Du willst auch dabei sein? Sehr gut! Wir nehmen unter der Adresse newcomer[a]rap.de weiterhin deine Vorschläge an. Videos, Audios, Streams, Downloads, Soundcloud, YouTube, Bandcamp – alles geht. Voraussetzung ist nur, dass du ein Newcomer bist.

1. Stell dich kurz in 3 Sätzen vor. Wer bist du und woher kommst du?
Das kann ich auch in einem Satz. Ich bin Ammo und komme aus der wunderschönen Domstadt Köln.
2. Wann bist du geboren?

1981
3. Wenn du nicht gerade rappst, bist du tätig als…?

Ich bin im Begriff einen Masterstudiengang abzuschließen.
4. Beschreibe deinen Stil in 5 Sätzen!
Mal rough und stumpf, aber auch mal nachdenklich oder mit ein bisschen Gefühl. Hat viel Liebe für unsere Stadt und ihre Menschen. Hat Ecken und Kanten. Macht das was er will und lässt sich nichts vorschreiben. Inspiriert von dem was ich so sehe und erlebe.
5. Seit wann rappst du?
Ich rappe seit 2002.
6. Warum rappst du?

Ich habe damit angefangen weil ich es immer schon wollte seit ich 13 oder 14 war. Ich wollte gerne etwas kreatives machen und Töne halten und singen kann ich nicht. Außerdem ist es schön etwas zu machen was evtl. noch existiert wenn man es selbst nicht mehr tut. Aber im Grunde rappe ich weil ich es einfach kann.
7. Dein bester Track?

11500km ist ein sehr persönlicher Song den ich sehr gerne mag.
8. Spielst du selbst Instrumente und/oder produzierst du?
Weder, noch. Ich fokussiere mich lieber richtig auf eine Sache.
9. Wer sind deine Vorbilder?
90er New York Rapper wie Big Pun und Big L. Obwohl Vorbilder auch immer etwas viel gesagt ist. Sie haben mich dazu gebracht selbst rappen zu wollen.
10. Ein Rapper, der gar nicht klargeht?

Punch Arogunz
11. Welches ist für dich das beste Rapalbum aller Zeiten?
Da möchte ich mich nicht festlegen.
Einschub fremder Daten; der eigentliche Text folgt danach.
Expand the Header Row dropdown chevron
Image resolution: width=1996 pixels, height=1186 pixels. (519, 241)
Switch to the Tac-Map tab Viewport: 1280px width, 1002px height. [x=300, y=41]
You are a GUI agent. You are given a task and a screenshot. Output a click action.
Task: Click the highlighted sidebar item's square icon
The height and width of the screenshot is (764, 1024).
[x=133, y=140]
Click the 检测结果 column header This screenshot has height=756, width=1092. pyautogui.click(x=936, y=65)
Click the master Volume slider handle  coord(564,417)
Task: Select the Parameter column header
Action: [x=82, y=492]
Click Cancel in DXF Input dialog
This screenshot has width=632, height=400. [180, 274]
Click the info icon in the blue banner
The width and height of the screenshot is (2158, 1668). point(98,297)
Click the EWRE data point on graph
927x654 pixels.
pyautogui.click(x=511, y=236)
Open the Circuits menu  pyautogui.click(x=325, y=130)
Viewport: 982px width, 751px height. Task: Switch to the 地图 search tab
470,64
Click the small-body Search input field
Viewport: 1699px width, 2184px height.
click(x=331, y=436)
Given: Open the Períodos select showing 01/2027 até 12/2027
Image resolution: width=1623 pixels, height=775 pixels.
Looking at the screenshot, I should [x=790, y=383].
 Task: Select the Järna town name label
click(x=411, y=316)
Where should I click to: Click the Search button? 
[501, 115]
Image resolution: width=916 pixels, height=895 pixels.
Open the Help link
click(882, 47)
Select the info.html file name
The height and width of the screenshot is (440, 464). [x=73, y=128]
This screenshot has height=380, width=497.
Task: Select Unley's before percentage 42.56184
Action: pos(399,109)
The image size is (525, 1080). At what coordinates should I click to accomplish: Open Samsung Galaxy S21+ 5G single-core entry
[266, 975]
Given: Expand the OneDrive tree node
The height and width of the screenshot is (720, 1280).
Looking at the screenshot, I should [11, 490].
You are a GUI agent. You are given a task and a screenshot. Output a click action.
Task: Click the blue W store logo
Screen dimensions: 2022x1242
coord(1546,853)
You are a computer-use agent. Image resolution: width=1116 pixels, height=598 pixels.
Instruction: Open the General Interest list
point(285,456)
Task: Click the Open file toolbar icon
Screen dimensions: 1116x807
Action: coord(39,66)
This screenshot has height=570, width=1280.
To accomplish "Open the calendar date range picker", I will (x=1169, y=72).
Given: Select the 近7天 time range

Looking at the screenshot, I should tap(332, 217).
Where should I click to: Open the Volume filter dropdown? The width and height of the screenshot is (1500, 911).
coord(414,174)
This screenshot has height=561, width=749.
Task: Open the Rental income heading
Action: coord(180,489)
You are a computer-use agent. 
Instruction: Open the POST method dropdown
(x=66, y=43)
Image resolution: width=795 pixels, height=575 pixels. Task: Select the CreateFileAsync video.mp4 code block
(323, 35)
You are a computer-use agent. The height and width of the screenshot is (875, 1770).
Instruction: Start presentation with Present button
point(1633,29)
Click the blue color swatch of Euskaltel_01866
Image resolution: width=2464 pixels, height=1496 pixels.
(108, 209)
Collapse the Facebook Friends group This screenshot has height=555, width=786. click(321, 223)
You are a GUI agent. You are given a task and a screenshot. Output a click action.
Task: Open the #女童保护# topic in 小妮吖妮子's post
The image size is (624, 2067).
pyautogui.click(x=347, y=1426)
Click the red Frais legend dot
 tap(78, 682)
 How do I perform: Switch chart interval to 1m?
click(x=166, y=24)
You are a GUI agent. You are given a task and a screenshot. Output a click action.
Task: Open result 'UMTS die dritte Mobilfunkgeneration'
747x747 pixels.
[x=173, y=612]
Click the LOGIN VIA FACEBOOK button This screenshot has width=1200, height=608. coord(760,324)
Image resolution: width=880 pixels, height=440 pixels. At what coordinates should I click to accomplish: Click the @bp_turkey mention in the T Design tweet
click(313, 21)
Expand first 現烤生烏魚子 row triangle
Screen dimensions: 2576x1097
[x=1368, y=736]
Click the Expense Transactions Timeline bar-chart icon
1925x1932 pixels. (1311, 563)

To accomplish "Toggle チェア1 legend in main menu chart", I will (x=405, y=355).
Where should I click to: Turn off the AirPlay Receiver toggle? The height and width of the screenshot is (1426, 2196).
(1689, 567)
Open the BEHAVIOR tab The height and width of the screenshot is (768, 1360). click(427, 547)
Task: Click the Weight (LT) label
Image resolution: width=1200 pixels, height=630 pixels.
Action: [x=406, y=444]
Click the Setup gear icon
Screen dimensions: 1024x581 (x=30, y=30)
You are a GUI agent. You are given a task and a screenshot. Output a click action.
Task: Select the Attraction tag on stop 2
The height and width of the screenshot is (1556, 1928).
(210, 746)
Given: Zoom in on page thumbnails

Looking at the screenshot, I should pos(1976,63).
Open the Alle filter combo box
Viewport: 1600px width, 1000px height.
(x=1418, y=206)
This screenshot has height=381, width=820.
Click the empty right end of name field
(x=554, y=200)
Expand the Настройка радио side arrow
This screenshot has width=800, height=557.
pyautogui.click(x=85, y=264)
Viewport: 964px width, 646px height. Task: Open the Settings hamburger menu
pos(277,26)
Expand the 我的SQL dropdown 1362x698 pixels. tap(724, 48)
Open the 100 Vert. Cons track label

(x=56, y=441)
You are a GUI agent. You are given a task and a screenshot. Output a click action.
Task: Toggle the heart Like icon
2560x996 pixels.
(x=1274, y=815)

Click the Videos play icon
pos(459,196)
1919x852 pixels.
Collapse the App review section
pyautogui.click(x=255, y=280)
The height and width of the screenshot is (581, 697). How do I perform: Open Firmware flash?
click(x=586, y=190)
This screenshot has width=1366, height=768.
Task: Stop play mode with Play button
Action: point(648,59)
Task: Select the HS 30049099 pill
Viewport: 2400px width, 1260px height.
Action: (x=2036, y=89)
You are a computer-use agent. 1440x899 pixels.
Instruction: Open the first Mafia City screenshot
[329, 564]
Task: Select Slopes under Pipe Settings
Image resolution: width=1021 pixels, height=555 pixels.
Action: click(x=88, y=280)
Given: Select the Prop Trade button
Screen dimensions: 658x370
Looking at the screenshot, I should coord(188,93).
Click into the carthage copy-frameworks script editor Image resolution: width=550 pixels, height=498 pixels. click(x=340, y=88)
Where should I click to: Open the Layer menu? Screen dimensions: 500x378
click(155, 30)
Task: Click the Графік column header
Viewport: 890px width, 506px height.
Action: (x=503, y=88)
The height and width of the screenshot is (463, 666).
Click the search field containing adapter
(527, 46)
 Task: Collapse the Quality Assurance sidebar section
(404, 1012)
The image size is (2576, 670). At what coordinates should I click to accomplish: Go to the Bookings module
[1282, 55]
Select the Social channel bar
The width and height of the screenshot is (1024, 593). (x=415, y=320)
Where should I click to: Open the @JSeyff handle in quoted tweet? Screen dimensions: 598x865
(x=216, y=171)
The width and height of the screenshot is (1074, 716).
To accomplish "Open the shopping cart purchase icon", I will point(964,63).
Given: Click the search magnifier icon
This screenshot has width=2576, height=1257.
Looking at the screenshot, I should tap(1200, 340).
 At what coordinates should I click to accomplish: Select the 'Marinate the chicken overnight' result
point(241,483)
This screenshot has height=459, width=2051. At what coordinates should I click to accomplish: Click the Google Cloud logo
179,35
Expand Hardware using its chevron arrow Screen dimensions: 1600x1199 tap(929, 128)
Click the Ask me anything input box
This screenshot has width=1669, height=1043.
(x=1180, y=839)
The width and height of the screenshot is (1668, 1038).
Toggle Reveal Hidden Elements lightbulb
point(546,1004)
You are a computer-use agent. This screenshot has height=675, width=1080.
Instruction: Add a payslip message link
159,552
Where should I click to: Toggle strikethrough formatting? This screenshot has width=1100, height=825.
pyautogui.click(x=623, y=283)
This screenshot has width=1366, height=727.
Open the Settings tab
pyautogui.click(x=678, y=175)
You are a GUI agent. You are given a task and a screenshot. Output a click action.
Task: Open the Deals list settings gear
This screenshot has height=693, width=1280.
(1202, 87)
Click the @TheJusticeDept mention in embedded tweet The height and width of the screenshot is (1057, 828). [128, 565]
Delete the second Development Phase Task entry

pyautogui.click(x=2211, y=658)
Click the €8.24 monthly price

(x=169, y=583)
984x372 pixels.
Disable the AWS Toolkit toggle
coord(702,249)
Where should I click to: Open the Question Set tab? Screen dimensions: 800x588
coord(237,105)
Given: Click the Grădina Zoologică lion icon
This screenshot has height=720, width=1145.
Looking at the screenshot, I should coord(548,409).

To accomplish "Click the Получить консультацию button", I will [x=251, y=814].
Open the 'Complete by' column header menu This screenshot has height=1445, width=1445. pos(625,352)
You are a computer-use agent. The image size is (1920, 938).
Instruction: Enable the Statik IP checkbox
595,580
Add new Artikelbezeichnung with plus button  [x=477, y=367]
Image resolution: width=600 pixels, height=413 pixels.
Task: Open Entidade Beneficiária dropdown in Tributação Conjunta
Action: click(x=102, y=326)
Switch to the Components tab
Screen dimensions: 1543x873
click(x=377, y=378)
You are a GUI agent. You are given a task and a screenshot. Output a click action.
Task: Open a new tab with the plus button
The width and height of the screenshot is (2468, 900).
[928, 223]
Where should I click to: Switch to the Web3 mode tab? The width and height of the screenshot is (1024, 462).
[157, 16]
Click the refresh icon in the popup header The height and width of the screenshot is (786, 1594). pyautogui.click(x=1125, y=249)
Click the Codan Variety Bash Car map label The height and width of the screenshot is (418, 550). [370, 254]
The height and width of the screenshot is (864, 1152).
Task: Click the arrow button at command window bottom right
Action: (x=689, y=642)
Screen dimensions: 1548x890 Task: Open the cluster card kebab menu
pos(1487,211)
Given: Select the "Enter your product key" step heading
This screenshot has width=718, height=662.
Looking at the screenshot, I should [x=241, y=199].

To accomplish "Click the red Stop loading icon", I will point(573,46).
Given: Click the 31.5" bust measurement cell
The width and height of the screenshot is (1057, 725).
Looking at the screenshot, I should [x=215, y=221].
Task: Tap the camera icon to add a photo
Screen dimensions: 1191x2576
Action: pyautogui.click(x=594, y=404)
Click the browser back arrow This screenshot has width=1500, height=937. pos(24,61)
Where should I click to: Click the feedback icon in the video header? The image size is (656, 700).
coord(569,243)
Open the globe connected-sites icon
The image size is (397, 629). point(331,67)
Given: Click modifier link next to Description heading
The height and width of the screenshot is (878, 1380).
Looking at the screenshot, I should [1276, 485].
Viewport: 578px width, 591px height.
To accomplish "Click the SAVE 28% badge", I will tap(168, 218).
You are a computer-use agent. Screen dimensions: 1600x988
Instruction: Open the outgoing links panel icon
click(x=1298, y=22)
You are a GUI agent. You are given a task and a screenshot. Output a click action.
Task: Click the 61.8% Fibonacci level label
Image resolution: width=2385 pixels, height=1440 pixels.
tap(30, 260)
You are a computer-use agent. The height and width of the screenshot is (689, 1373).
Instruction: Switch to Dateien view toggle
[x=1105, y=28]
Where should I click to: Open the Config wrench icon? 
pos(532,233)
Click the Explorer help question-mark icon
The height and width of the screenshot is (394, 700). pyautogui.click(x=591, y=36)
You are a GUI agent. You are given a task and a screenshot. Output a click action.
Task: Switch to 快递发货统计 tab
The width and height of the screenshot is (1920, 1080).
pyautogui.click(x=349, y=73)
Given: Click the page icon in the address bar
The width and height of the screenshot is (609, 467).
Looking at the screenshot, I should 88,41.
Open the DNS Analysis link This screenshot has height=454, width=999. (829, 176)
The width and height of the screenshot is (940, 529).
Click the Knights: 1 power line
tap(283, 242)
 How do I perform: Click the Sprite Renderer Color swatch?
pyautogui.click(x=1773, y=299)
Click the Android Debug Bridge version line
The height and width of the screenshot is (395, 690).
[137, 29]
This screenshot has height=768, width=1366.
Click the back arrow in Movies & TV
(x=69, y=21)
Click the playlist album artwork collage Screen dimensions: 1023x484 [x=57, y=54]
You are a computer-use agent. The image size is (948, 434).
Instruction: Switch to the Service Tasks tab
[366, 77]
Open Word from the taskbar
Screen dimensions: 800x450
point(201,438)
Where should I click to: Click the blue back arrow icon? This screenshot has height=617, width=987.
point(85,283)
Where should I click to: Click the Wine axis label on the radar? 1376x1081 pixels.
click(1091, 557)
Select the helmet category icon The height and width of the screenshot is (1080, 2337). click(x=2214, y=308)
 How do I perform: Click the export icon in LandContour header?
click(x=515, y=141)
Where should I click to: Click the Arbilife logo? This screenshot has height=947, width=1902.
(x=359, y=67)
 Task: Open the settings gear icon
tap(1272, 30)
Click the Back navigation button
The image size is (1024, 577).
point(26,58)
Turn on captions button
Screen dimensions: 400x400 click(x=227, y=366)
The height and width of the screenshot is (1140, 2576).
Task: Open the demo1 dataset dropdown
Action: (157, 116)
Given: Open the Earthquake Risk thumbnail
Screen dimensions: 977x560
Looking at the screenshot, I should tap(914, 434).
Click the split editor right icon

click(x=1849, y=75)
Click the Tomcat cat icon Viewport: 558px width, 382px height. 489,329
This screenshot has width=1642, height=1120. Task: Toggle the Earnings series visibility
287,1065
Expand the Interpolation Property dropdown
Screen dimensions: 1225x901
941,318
Gibt zu viele gute Klassiker.

Das hat nichts mit Rap zu tun!

12. Ich würde sterben für…?
Eine gute Zeit mit allen mir wichtigen Menschen und ein paar Kölsch dazu. Aber eigentlich würde ich im Moment ziemlich ungern sterben.
13. Dein Alltag sieht so aus:…
Studieren, arbeiten, Zeit mit meiner Freundin und Freunden verbringen, etwas zocken und natürlich musizieren.
14. Ein Funfact über dich ist:…
Da fällt mir spontan nichts ein.
15. Male deinen Rap!
Das würde jetzt zu lange dauern. Aber es wäre ein schönes Bild geworden.

Deutscher Rap gehört in die Klassenzimmer (Kommentar)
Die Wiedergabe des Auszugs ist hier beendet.